Key Finding: Only Algorithm 3 (Orthogonal Disentanglement) reliably improves ToMe on T2I-CompBench. Combining all modules together hurts accuracy.
Figure 13: Combined comparison of all methods across Color, Texture, Shape, and Overall metrics. The chart shows:
- Baseline ToMe (Orange): Consistent performance across categories
- Algo 1: Adaptive Token Merging (Light Blue): Mixed performance
- Algo 2: LLM Parser (Green): Comparable to baseline
- Algo 3: Orthogonal Disentanglement (Yellow): Best performance, especially on Color binding
- All Combined (Dark Blue): Degraded performance when all modules combined
Performance Breakdown:
- Color: Algo 3 achieves ~0.80 (best), vs. ToMe baseline ~0.74
- Texture: Algo 3 shows ~0.69, slight improvement over baseline ~0.68
- Shape: Algo 3 reaches ~0.50, best among all methods
- Overall: Algo 3 leads at ~0.67, while "All Combined" drops to ~0.57
Evaluated on our own adversarial benchmark — prompts designed to break syntactic parsers via long-range dependencies, negation, and linguistic ambiguity. Scored using BLIP-VQA accuracy.

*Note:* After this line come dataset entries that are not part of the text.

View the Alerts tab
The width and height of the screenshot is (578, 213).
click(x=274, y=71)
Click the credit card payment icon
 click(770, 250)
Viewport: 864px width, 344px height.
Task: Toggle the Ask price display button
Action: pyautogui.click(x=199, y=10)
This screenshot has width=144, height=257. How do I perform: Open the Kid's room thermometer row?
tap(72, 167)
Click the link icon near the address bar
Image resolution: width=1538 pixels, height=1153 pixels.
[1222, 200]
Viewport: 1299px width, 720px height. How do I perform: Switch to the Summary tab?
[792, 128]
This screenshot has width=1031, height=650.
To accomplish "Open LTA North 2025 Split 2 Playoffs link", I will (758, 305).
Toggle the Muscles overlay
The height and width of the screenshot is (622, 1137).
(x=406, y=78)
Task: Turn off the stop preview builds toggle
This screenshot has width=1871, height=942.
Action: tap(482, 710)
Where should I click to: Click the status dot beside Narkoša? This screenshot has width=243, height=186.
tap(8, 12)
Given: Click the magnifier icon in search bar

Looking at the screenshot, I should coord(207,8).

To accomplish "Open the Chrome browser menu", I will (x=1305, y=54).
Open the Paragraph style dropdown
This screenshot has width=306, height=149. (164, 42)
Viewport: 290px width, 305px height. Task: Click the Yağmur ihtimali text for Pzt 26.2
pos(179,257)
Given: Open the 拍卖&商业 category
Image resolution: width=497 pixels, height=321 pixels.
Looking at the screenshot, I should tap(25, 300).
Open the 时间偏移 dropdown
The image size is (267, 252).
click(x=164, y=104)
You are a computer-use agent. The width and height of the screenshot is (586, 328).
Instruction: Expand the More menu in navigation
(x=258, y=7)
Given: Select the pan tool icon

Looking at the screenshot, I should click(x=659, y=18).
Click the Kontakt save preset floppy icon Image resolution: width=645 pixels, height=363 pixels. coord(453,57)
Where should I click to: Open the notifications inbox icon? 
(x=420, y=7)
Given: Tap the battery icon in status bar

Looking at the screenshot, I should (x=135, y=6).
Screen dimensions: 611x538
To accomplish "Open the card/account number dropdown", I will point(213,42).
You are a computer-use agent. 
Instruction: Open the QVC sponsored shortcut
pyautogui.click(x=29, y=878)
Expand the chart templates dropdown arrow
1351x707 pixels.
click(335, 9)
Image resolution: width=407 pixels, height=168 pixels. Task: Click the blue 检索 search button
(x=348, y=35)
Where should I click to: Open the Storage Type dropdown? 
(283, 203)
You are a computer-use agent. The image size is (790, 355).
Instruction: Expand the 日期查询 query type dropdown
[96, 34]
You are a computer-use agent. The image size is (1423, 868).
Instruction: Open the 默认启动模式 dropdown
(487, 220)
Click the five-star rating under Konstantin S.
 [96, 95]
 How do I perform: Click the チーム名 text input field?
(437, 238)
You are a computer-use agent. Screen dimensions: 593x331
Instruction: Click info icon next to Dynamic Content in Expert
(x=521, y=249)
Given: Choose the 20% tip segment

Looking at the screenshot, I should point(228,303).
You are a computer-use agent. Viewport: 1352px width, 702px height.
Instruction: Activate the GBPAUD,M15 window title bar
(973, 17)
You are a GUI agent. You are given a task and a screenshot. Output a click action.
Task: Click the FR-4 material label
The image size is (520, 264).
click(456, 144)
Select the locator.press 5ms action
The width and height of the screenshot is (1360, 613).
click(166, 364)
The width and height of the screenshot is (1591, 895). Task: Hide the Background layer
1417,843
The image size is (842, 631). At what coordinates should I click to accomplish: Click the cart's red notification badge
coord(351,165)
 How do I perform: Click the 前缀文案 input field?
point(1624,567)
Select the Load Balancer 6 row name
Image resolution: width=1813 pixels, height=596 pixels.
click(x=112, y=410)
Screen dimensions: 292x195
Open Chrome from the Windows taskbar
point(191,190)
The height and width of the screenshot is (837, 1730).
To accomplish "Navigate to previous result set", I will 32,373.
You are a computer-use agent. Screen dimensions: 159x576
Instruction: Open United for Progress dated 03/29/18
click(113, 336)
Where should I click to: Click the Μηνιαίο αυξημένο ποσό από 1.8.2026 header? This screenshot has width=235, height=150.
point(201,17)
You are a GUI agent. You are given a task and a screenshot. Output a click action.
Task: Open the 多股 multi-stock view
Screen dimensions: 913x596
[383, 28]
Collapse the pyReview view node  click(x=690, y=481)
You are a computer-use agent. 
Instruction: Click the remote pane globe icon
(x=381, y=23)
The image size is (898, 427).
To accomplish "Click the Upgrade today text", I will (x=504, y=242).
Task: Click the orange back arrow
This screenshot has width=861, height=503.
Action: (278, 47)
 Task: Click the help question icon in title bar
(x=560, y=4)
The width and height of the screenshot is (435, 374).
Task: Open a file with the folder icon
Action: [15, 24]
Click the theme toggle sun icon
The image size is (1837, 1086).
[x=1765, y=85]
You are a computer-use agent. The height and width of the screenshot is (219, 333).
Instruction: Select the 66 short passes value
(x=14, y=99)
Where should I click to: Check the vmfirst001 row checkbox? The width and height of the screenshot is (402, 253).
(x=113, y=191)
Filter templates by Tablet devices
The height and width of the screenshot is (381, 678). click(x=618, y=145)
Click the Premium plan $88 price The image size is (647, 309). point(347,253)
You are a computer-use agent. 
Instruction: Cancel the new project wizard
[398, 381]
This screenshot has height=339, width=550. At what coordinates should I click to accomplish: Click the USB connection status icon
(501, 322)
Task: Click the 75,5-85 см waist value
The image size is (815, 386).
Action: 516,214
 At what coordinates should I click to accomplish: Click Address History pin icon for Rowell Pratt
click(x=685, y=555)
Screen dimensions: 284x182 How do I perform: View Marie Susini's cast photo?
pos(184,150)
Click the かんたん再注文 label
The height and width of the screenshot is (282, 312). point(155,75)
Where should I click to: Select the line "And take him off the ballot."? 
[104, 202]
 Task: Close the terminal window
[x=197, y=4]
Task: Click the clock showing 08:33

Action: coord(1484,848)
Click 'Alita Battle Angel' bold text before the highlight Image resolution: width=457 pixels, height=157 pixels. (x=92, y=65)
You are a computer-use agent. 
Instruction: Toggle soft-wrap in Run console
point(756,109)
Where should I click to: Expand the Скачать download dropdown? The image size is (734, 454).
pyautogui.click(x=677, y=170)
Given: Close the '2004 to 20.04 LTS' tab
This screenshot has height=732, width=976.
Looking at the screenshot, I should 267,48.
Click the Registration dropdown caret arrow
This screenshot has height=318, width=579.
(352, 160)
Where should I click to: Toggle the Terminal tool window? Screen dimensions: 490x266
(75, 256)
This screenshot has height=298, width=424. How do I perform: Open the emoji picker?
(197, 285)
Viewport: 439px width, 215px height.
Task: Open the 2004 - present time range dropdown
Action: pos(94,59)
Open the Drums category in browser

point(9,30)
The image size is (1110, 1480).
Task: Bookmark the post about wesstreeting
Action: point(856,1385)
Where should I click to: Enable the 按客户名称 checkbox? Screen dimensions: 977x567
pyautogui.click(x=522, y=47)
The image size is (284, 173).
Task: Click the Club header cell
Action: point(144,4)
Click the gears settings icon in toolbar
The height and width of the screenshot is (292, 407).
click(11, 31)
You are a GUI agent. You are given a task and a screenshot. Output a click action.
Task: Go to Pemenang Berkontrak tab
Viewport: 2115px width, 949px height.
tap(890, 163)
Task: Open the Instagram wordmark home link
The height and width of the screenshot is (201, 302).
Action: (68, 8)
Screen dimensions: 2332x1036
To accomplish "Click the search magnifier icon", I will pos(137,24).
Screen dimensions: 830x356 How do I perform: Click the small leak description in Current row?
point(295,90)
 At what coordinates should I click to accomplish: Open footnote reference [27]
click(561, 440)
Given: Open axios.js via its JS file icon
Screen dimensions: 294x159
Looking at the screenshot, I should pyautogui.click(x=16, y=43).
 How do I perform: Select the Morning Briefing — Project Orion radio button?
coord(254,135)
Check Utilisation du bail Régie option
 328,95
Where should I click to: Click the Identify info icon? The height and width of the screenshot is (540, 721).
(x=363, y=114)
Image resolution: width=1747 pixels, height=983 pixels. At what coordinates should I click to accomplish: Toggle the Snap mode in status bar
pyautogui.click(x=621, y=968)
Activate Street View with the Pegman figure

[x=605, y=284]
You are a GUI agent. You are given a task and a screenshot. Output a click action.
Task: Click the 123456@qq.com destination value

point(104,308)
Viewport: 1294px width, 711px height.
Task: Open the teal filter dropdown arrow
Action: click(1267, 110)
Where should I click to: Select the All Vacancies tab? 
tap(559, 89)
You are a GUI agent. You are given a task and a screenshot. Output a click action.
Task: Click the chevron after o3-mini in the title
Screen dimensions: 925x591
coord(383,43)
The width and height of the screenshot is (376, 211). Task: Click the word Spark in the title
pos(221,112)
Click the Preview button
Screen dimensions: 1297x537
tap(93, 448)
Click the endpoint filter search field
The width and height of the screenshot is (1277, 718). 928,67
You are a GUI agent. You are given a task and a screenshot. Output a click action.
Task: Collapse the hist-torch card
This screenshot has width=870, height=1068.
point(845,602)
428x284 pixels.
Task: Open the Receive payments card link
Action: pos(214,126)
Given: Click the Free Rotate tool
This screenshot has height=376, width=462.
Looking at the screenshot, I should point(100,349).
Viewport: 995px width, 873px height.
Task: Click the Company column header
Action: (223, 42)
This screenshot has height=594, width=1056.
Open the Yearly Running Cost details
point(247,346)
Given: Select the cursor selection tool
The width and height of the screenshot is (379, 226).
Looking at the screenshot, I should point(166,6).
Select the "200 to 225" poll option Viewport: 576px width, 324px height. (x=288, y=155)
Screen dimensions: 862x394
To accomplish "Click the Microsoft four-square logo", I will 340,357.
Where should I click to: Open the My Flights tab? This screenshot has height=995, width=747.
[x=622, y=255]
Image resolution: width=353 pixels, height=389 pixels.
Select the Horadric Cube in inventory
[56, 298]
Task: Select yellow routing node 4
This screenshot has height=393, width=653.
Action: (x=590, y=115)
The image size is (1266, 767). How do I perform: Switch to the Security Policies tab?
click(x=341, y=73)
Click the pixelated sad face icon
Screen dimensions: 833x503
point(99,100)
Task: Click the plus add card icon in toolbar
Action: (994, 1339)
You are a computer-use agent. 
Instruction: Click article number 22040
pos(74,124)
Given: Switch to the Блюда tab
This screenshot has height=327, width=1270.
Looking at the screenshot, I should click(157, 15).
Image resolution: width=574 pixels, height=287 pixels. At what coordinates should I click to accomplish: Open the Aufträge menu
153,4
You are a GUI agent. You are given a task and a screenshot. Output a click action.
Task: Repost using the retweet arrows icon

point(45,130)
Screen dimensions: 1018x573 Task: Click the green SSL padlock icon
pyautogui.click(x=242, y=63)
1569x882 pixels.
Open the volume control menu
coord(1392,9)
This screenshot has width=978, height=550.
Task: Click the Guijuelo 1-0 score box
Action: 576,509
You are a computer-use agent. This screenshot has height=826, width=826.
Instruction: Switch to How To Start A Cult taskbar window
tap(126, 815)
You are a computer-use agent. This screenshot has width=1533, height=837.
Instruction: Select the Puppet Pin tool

Figure 14: BLIP-VQA Accuracy on ComplexBind-50 (our benchmark) across algorithm components (n = sample size):
Key Findings:
- Algo 3 (Color): ToMe outperforms (0.62, n=10) vs. A-ToMe (0.54, n=7)
- Algo 3 (Texture): ToMe significantly stronger (0.43, n=10) vs. A-ToMe (0.22, n=8)
- Algo 3 (Shape): ToMe leads (0.52, n=10) vs. A-ToMe (0.38, n=8)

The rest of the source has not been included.